Work required: Copy the material from its first line through the line containing "Looking at the screenshot, I should coord(39,445).", swapping "hamburger" for "navigation" and leaving everything else the same.

Input for this task:
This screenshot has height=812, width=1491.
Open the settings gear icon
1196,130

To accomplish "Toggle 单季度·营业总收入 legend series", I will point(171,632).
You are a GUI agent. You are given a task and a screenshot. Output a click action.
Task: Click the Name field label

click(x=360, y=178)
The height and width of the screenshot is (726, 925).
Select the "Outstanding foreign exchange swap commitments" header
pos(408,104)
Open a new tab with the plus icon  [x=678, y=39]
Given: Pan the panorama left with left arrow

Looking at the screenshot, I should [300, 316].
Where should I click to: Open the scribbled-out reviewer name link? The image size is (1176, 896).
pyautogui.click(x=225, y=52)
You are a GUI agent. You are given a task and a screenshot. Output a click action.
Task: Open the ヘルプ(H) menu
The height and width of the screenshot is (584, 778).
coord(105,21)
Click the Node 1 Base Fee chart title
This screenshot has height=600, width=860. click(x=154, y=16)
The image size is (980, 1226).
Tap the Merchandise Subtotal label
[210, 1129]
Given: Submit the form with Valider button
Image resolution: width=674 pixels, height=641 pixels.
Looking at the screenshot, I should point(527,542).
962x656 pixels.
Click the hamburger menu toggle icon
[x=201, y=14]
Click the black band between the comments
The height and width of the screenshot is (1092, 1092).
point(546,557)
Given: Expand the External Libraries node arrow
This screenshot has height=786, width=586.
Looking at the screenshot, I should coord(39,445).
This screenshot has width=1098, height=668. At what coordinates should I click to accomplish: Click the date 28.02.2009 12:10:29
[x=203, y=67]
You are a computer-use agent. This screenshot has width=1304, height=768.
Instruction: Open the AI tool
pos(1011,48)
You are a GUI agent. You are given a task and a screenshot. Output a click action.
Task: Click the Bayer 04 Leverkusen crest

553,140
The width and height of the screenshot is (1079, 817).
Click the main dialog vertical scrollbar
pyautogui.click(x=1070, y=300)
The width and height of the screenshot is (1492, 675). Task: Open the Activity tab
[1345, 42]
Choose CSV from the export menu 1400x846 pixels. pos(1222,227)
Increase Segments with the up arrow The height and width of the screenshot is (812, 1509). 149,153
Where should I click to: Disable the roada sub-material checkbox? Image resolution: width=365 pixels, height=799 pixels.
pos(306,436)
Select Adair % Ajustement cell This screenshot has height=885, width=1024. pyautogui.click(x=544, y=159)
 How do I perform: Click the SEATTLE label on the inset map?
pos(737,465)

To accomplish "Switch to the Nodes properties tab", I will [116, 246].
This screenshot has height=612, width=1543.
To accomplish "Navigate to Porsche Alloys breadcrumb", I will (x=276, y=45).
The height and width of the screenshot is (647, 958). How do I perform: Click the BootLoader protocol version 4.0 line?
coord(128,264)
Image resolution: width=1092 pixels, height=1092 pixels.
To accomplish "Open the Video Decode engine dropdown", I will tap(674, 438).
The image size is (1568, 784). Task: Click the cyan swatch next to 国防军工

Final result:
This screenshot has height=812, width=1491.
Open the settings gear icon
1196,130

To accomplish "Toggle 单季度·营业总收入 legend series", I will point(171,632).
You are a GUI agent. You are given a task and a screenshot. Output a click action.
Task: Click the Name field label

click(x=360, y=178)
The height and width of the screenshot is (726, 925).
Select the "Outstanding foreign exchange swap commitments" header
pos(408,104)
Open a new tab with the plus icon  [x=678, y=39]
Given: Pan the panorama left with left arrow

Looking at the screenshot, I should [300, 316].
Where should I click to: Open the scribbled-out reviewer name link? The image size is (1176, 896).
pyautogui.click(x=225, y=52)
You are a GUI agent. You are given a task and a screenshot. Output a click action.
Task: Open the ヘルプ(H) menu
The height and width of the screenshot is (584, 778).
coord(105,21)
Click the Node 1 Base Fee chart title
This screenshot has height=600, width=860. click(x=154, y=16)
The image size is (980, 1226).
Tap the Merchandise Subtotal label
[210, 1129]
Given: Submit the form with Valider button
Image resolution: width=674 pixels, height=641 pixels.
Looking at the screenshot, I should point(527,542).
962x656 pixels.
Click the navigation menu toggle icon
[x=201, y=14]
Click the black band between the comments
The height and width of the screenshot is (1092, 1092).
point(546,557)
Given: Expand the External Libraries node arrow
This screenshot has height=786, width=586.
Looking at the screenshot, I should coord(39,445).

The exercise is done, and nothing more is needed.